Task instructions:
Reproduce the lines from the first one through the line holding "Action: click(570, 360)", inclusive, replacing "Instruction" with "Goal" and leaving everything else unchanged.

Available data:

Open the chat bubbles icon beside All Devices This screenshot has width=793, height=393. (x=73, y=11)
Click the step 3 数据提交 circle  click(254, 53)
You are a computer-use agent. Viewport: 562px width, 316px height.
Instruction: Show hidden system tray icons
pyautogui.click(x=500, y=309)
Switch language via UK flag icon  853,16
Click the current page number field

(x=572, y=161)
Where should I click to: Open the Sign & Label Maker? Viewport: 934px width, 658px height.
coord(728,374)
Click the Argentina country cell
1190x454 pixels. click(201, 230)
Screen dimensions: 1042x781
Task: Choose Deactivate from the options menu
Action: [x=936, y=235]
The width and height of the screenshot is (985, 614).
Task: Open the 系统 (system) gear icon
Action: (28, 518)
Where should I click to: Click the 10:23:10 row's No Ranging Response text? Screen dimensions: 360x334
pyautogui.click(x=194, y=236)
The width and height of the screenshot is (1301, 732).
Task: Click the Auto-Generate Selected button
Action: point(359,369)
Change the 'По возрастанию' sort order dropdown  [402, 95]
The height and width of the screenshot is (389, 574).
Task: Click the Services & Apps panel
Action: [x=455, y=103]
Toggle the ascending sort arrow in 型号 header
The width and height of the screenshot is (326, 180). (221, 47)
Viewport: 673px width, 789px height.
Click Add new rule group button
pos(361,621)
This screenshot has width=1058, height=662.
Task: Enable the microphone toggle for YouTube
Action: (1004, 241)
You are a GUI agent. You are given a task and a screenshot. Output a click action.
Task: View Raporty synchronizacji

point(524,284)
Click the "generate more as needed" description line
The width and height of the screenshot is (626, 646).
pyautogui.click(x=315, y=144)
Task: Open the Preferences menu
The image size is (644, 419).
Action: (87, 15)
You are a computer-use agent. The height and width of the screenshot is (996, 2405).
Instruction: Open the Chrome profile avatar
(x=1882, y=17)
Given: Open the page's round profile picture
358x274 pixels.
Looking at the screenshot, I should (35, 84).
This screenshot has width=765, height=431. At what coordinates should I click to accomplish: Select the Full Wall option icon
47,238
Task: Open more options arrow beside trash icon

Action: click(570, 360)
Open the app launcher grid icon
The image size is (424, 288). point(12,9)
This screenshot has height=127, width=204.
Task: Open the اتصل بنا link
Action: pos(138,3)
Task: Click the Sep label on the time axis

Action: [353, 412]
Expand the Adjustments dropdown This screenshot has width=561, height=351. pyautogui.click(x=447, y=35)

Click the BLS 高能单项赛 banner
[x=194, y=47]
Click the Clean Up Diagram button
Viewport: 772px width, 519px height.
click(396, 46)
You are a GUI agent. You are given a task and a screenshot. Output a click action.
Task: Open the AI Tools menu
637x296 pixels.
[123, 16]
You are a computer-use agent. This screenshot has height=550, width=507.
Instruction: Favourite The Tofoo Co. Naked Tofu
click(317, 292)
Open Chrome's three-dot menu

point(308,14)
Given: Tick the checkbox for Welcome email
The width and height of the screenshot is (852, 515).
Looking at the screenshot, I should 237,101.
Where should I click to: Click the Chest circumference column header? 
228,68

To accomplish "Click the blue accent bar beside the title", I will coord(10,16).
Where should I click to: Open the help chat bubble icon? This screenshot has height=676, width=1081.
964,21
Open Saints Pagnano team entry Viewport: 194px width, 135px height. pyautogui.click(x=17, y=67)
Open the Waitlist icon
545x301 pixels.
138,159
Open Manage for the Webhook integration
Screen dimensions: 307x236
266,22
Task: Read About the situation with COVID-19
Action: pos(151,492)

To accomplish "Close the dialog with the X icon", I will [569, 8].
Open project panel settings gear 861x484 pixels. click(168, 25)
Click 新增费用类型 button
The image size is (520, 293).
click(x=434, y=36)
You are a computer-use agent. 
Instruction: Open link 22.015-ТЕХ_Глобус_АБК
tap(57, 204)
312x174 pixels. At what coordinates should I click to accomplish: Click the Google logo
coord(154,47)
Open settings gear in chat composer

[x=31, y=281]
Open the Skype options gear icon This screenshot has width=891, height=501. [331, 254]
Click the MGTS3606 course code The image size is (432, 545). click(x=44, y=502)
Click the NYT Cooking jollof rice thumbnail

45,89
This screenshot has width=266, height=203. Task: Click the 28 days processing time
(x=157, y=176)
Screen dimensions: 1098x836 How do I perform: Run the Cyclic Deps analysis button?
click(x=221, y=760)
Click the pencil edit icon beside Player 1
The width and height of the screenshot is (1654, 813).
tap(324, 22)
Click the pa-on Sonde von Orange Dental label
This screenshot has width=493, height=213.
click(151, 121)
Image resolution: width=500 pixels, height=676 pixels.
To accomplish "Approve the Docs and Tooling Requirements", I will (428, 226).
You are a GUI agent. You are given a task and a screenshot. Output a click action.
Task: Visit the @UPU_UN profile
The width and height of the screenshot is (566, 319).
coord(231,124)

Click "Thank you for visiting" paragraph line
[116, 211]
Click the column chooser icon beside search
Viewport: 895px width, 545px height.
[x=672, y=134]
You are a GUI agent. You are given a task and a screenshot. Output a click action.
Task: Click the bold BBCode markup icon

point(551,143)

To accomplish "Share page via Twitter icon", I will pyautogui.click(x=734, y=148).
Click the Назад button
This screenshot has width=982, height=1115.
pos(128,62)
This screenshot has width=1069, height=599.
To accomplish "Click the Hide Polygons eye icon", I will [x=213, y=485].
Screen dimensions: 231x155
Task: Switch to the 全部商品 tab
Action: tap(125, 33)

Solution for this exercise:
Open the chat bubbles icon beside All Devices This screenshot has width=793, height=393. (x=73, y=11)
Click the step 3 数据提交 circle  click(254, 53)
You are a computer-use agent. Viewport: 562px width, 316px height.
Goal: Show hidden system tray icons
pyautogui.click(x=500, y=309)
Switch language via UK flag icon  853,16
Click the current page number field

(x=572, y=161)
Where should I click to: Open the Sign & Label Maker? Viewport: 934px width, 658px height.
coord(728,374)
Click the Argentina country cell
1190x454 pixels. click(201, 230)
Screen dimensions: 1042x781
Task: Choose Deactivate from the options menu
Action: [x=936, y=235]
The width and height of the screenshot is (985, 614).
Task: Open the 系统 (system) gear icon
Action: (28, 518)
Where should I click to: Click the 10:23:10 row's No Ranging Response text? Screen dimensions: 360x334
pyautogui.click(x=194, y=236)
The width and height of the screenshot is (1301, 732).
Task: Click the Auto-Generate Selected button
Action: point(359,369)
Change the 'По возрастанию' sort order dropdown  [402, 95]
The height and width of the screenshot is (389, 574).
Task: Click the Services & Apps panel
Action: [x=455, y=103]
Toggle the ascending sort arrow in 型号 header
The width and height of the screenshot is (326, 180). (221, 47)
Viewport: 673px width, 789px height.
Click Add new rule group button
pos(361,621)
This screenshot has width=1058, height=662.
Task: Enable the microphone toggle for YouTube
Action: (1004, 241)
You are a GUI agent. You are given a task and a screenshot. Output a click action.
Task: View Raporty synchronizacji

point(524,284)
Click the "generate more as needed" description line
The width and height of the screenshot is (626, 646).
pyautogui.click(x=315, y=144)
Task: Open the Preferences menu
The image size is (644, 419).
Action: (87, 15)
You are a computer-use agent. The height and width of the screenshot is (996, 2405).
Goal: Open the Chrome profile avatar
(x=1882, y=17)
Given: Open the page's round profile picture
358x274 pixels.
Looking at the screenshot, I should (35, 84).
This screenshot has width=765, height=431. At what coordinates should I click to accomplish: Select the Full Wall option icon
47,238
Task: Open more options arrow beside trash icon

Action: click(570, 360)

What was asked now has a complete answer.